Conventionally, for the purpose of reading and printing image information of documents using an image reading device having a scanner function, some image forming apparatuses such as a copying machine use an image reading device having an ADF (Auto Document Feeder) that sequentially carries documents, while reading the image information, in printing out the image information.
Here, a basic arrangement of a conventional image reading device having the ADF is described below.
For example, as shown in FIG. 9, an image reading device 100 includes a document stacking tray 101, feed rollers 102, a curved transporting path 103, a CCD (Charge Coupled Device) reading unit 104, a CIS (Contact Image Sensor) 105, and an ejection tray 106. The image reading device 100 also includes plural pairs of rollers that carry documents.
The document stacking tray 101 is provided to stack sheets of document (not shown). The feed rollers 102 pick up a document, one at a time, from the stack of documents on the document stacking tray 101, and feed the document to the curved transporting path 103. The curved transporting path 103 is provided so that a transporting path for the documents from the document stacking tray 101 to the ejection tray 106 can be made compact. The curved transporting path 103 has plural pairs of rollers that carry documents.

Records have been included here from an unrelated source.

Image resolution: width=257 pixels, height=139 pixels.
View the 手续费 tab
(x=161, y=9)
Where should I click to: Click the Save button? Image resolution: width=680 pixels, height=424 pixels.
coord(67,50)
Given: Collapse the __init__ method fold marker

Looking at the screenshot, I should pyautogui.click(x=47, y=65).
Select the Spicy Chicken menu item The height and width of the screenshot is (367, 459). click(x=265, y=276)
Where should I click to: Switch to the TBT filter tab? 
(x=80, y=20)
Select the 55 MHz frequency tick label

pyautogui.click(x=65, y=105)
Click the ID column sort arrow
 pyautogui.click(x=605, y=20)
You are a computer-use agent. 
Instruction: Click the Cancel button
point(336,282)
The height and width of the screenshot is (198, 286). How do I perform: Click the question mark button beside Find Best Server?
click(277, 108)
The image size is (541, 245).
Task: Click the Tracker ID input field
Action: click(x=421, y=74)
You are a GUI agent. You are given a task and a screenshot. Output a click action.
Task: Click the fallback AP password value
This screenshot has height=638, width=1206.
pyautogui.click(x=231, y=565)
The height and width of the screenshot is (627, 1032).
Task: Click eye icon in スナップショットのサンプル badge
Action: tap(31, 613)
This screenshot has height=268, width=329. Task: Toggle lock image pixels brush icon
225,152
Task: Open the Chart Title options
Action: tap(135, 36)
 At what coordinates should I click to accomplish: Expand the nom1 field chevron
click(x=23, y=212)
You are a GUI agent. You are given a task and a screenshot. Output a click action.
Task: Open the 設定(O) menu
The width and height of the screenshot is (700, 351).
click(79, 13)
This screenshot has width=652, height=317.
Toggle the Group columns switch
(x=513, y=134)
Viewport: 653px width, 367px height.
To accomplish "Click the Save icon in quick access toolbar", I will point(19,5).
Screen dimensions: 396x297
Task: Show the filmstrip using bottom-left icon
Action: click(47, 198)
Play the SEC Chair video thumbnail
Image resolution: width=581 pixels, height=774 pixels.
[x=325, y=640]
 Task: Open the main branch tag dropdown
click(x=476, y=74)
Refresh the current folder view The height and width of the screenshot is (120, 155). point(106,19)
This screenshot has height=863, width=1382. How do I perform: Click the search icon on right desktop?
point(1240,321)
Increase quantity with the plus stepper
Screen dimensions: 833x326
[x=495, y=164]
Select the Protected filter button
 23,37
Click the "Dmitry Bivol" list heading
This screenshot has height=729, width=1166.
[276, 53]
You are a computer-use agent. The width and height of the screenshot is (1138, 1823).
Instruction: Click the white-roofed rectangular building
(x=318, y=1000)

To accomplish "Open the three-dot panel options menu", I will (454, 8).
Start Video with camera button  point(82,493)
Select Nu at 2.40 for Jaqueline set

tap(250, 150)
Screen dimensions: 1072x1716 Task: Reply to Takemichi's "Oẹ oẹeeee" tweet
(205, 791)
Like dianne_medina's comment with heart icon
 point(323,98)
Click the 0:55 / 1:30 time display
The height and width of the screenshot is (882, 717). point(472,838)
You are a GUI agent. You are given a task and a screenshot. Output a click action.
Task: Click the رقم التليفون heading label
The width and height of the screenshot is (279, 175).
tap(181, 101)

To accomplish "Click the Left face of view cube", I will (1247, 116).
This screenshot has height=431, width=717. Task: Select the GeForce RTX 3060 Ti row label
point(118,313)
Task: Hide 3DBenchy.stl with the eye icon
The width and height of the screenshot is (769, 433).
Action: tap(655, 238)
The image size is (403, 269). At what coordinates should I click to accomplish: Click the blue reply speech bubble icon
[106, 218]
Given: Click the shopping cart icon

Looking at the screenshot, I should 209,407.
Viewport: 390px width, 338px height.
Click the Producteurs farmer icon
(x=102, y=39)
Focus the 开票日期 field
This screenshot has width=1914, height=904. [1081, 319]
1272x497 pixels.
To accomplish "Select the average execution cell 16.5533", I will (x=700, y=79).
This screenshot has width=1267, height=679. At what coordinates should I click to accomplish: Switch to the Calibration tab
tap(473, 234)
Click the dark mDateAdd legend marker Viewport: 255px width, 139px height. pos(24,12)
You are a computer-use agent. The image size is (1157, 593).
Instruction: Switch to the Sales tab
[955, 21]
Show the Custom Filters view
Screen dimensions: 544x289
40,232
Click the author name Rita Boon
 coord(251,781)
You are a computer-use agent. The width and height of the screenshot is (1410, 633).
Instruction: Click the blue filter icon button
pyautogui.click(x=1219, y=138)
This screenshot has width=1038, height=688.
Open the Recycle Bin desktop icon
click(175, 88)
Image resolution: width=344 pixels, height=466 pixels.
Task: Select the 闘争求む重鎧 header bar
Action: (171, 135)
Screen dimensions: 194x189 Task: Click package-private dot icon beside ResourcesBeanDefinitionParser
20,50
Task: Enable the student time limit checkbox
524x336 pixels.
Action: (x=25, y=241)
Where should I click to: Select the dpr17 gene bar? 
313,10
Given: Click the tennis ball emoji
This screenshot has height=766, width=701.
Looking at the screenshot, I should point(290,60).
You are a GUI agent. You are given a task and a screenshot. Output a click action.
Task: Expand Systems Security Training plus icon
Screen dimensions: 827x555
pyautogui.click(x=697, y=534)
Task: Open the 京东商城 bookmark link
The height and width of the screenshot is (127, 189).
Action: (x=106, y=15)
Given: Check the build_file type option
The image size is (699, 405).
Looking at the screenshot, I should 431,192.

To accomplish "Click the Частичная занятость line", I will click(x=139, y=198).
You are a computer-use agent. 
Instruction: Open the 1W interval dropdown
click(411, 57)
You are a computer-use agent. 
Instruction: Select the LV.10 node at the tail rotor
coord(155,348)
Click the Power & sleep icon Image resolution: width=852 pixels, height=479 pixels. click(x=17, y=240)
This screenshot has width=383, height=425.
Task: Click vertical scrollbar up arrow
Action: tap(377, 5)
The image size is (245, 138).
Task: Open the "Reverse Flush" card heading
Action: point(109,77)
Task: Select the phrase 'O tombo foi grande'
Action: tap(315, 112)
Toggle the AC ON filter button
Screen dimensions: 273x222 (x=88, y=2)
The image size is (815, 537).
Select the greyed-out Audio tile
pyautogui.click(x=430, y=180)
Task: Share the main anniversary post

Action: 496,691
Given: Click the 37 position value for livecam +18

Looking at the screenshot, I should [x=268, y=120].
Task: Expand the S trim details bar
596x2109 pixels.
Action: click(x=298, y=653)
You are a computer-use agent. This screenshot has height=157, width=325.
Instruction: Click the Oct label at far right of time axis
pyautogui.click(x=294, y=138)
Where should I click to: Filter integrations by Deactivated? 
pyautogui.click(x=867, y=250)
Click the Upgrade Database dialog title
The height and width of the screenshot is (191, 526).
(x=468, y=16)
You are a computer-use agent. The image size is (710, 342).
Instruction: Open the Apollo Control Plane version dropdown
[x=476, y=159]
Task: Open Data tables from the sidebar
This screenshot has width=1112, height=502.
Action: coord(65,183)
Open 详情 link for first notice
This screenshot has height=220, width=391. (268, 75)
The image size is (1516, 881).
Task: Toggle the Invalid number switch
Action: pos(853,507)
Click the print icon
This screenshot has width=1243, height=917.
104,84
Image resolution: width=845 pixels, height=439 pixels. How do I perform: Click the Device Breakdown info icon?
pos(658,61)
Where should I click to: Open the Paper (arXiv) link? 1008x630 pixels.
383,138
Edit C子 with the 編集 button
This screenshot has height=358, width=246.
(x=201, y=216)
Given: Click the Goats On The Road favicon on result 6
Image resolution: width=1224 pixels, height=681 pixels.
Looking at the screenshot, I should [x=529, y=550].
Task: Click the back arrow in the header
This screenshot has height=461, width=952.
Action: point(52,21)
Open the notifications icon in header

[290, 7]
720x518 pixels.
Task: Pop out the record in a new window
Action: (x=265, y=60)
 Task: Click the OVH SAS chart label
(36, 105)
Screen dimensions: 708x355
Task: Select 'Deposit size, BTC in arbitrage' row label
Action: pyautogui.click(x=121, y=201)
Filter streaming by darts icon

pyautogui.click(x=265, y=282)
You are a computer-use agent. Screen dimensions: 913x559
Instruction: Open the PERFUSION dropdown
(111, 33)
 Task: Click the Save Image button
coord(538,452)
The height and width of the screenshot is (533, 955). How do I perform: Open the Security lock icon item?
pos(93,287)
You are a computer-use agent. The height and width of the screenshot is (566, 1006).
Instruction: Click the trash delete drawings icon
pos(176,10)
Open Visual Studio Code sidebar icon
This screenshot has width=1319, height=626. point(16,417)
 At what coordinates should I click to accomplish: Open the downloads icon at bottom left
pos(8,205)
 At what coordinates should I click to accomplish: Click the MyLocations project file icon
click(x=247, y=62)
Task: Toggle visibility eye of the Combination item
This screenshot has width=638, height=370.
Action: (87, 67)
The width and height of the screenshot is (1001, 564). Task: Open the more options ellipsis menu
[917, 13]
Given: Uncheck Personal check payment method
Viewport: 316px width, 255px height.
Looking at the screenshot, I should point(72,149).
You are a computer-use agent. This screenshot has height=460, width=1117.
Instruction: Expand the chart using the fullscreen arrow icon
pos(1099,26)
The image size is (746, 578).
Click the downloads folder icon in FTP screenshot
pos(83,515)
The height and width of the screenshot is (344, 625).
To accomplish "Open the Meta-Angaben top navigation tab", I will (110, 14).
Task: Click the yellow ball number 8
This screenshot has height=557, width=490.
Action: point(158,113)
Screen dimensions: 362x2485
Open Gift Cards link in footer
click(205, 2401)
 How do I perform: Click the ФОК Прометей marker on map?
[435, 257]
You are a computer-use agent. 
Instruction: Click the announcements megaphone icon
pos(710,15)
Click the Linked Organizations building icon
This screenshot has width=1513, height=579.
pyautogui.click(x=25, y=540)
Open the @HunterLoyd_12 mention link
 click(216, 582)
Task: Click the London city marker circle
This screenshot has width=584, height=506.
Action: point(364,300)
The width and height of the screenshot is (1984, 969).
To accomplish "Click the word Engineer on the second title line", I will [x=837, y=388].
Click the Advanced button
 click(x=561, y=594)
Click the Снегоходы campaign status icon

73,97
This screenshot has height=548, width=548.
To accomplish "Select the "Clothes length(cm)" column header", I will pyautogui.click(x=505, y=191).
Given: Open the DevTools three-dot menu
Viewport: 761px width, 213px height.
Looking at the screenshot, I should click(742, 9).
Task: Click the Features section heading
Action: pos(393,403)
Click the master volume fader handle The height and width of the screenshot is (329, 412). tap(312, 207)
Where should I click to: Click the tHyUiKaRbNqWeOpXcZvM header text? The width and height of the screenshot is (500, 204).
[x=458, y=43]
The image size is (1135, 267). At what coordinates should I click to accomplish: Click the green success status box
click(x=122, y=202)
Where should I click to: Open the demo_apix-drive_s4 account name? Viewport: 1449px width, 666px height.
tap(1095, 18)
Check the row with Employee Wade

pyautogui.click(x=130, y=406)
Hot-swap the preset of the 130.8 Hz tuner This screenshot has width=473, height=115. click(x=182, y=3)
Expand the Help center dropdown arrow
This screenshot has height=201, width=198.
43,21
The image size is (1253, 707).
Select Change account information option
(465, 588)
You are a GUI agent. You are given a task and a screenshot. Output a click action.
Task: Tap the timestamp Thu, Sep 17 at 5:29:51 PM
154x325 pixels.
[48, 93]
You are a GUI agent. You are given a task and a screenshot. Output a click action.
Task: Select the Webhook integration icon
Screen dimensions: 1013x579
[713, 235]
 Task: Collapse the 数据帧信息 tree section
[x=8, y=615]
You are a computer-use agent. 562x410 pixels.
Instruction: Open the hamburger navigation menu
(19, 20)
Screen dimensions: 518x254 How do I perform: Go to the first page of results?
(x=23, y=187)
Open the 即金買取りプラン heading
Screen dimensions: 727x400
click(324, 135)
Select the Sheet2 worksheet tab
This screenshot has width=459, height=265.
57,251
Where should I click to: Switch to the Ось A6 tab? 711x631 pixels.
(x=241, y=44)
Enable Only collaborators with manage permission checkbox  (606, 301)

The CCD reading unit 104 and the CIS 105 read images from the documents.
The CCD reading unit 104 includes an optical unit 107 and a CCD 108. At a reading position C1, the CCD reading unit 104 scales down, using the optical unit 107, an image on the document being transported, and focuses the resultant image on the CCD 108, so as to read the image on one side of the document.
The CIS 105 reads, at a reading position D, an image on the other side of the document being transported, using a linear CCD (not shown) that is substantially equal in width to the transporting path for the documents (slightly wider than a widest possible width of the documents).
The CCD reading unit 104 is also capable of reading, by moving the optical unit 107 to reading positions C1 through C3, an image on a document in a stationary state.
The ejection tray 106 is provided to eject and stack the documents which have been transported and finished with image reading.
With the arrangement above, the image reading device 100 operates as follows.
First, the feed rollers 102 pick up a document from the stack of documents on the document stacking tray 101 one at a time, so as to feed it to the curved transporting path 103. In the curved transporting path 103, the CCD reading unit 104 and/or the CIS 105 read images from the document being transported by the pairs of rollers. It is when double-sided printing is performed that the document is read by the CCD reading unit 104 and the CIS 105. After the images on the document have been read, the document is transported to a document ejecting point 109, and is stacked on the ejecting tray 106.
Referring to publications, the following describes conventional image reading devices that have a basic arrangement similar to that of the image reading device 100 described above.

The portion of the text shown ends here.